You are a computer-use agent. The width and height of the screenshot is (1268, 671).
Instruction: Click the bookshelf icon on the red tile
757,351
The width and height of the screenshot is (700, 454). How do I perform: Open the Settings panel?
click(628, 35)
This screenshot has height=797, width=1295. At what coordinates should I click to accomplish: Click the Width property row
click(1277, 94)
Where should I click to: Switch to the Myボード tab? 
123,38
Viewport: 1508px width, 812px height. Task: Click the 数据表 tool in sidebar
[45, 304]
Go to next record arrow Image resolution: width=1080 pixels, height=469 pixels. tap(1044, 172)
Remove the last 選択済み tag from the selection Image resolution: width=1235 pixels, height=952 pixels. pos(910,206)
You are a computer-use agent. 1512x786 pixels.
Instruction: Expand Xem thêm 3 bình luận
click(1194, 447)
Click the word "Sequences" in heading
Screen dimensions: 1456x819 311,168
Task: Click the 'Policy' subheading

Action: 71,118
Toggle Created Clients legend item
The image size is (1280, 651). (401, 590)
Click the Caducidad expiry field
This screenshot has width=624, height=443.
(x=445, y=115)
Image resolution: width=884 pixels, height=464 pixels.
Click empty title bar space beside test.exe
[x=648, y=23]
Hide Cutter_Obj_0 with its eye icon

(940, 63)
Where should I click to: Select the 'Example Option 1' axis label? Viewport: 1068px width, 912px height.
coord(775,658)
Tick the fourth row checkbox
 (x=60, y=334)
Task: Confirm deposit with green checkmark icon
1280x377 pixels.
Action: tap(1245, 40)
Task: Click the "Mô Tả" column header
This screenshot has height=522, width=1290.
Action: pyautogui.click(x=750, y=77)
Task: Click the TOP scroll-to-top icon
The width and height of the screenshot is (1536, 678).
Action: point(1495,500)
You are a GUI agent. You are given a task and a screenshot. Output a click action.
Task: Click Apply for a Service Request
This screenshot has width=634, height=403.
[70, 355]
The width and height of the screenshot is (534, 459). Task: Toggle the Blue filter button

Exercise: Arrange every line of the records above as a Markdown table with the columns Row and Text. Number the lines in order and leave out blank ones.

Result:
| Row | Text |
|---|---|
| 1 | You are a computer-use agent. The width and height of the screenshot is (1268, 671). |
| 2 | Instruction: Click the bookshelf icon on the red tile |
| 3 | 757,351 |
| 4 | The width and height of the screenshot is (700, 454). How do I perform: Open the Settings panel? |
| 5 | click(628, 35) |
| 6 | This screenshot has height=797, width=1295. At what coordinates should I click to accomplish: Click the Width property row |
| 7 | click(1277, 94) |
| 8 | Where should I click to: Switch to the Myボード tab?  |
| 9 | 123,38 |
| 10 | Viewport: 1508px width, 812px height. Task: Click the 数据表 tool in sidebar |
| 11 | [45, 304] |
| 12 | Go to next record arrow Image resolution: width=1080 pixels, height=469 pixels. tap(1044, 172) |
| 13 | Remove the last 選択済み tag from the selection Image resolution: width=1235 pixels, height=952 pixels. pos(910,206) |
| 14 | You are a computer-use agent. 1512x786 pixels. |
| 15 | Instruction: Expand Xem thêm 3 bình luận |
| 16 | click(1194, 447) |
| 17 | Click the word "Sequences" in heading |
| 18 | Screen dimensions: 1456x819 311,168 |
| 19 | Task: Click the 'Policy' subheading |
| 20 | Action: 71,118 |
| 21 | Toggle Created Clients legend item |
| 22 | The image size is (1280, 651). (401, 590) |
| 23 | Click the Caducidad expiry field |
| 24 | This screenshot has width=624, height=443. |
| 25 | (x=445, y=115) |
| 26 | Image resolution: width=884 pixels, height=464 pixels. |
| 27 | Click empty title bar space beside test.exe |
| 28 | [x=648, y=23] |
| 29 | Hide Cutter_Obj_0 with its eye icon |
| 30 | (940, 63) |
| 31 | Where should I click to: Select the 'Example Option 1' axis label? Viewport: 1068px width, 912px height. |
| 32 | coord(775,658) |
| 33 | Tick the fourth row checkbox |
| 34 |  (x=60, y=334) |
| 35 | Task: Confirm deposit with green checkmark icon |
| 36 | 1280x377 pixels. |
| 37 | Action: tap(1245, 40) |
| 38 | Task: Click the "Mô Tả" column header |
| 39 | This screenshot has height=522, width=1290. |
| 40 | Action: pyautogui.click(x=750, y=77) |
| 41 | Task: Click the TOP scroll-to-top icon |
| 42 | The width and height of the screenshot is (1536, 678). |
| 43 | Action: point(1495,500) |
| 44 | You are a GUI agent. You are given a task and a screenshot. Output a click action. |
| 45 | Task: Click Apply for a Service Request |
| 46 | This screenshot has width=634, height=403. |
| 47 | [70, 355] |
| 48 | The width and height of the screenshot is (534, 459). Task: Toggle the Blue filter button |